# Reading text:
· · · ·
My Add-In causes Excel to hang when ~20 formulas or more are started at the same time. In once instance, a user reported he started 25.000 formulas at once which completely froze his machine. I must be doing something wrong or have an incorrect mental model of how to do work in a background thread. I hope you can help.

I tried to design my function to get out of the main thread's way as quickly as possible:
  • I do the lightest of argument processing in the main body, taking care to call GetValue() only once per ExcelReference, and return an IExcelObservable to do actual work (mostly waiting on network IO) (full source):
// We must parse arguments on the main thread
var arguments = argumentParser
    .AddProvider(providerAndModel)
    .AddModel(providerAndModel)
    .AddInstructionsOrCells(instructionsOrCells)
    .AddInstructionsOrTemperature(instructionsOrTemperature)
    .AddTemperature(temperature)
    .Parse();

// ObserveResponse will send request on another thread and update the cell value on the main thread
return ExcelAsyncUtil.Observe(
    nameof(PromptWith),
    new object[] { providerAndModel, instructionsOrCells, instructionsOrTemperature, temperature },
    () => new ObserveResponse(arguments));
  • In the IExcelObservable's Subscribe() I do all work in an async task (full source):
_task = Task.Run(async () =>
{
    try
    {
        ... [Omitted for brevity] ...
· · · ·
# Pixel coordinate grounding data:
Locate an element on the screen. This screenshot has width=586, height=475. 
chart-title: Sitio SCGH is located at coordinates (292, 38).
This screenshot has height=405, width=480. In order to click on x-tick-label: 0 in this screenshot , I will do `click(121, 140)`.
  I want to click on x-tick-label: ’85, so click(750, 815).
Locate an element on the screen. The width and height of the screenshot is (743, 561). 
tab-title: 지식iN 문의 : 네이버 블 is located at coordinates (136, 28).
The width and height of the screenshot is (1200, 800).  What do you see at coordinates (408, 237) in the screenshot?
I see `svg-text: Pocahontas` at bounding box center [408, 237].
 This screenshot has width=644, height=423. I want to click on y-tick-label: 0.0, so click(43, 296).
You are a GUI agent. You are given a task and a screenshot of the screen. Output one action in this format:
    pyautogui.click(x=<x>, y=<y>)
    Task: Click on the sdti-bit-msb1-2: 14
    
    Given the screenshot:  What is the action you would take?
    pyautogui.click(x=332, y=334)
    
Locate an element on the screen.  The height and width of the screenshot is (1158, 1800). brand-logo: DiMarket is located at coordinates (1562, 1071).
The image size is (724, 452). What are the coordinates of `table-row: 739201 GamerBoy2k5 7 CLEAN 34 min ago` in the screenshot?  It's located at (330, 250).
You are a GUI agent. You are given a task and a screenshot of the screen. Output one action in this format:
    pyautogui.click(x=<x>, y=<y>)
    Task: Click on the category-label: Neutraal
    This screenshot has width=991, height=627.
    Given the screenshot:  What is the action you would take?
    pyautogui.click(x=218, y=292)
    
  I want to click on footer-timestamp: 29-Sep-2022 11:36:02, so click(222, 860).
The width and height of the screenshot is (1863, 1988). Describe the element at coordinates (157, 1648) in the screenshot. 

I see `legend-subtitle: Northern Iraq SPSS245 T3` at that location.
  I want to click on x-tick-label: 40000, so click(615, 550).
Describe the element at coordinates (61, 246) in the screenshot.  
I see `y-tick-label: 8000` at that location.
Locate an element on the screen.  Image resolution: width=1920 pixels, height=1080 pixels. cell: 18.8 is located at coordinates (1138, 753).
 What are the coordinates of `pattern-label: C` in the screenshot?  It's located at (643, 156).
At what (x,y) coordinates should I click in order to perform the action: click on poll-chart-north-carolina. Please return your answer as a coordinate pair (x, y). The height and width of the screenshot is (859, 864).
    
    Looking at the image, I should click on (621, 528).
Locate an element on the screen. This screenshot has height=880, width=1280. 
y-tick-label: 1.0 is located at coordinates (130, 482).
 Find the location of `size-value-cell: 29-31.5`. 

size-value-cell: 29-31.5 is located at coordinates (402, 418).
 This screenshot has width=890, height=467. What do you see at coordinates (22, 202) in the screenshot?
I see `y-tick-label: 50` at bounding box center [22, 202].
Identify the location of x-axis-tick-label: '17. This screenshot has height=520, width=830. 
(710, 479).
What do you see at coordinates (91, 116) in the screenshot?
· · · ·
# Task:
Reproduce the passage of the Excel add-in post above, starting with "My Add-In causes" and going on through "ctionsOrCells)".

# Answer:
My Add-In causes Excel to hang when ~20 formulas or more are started at the same time. In once instance, a user reported he started 25.000 formulas at once which completely froze his machine. I must be doing something wrong or have an incorrect mental model of how to do work in a background thread. I hope you can help.

I tried to design my function to get out of the main thread's way as quickly as possible:
  • I do the lightest of argument processing in the main body, taking care to call GetValue() only once per ExcelReference, and return an IExcelObservable to do actual work (mostly waiting on network IO) (full source):
// We must parse arguments on the main thread
var arguments = argumentParser
    .AddProvider(providerAndModel)
    .AddModel(providerAndModel)
    .AddInstructionsOrCells(instructionsOrCells)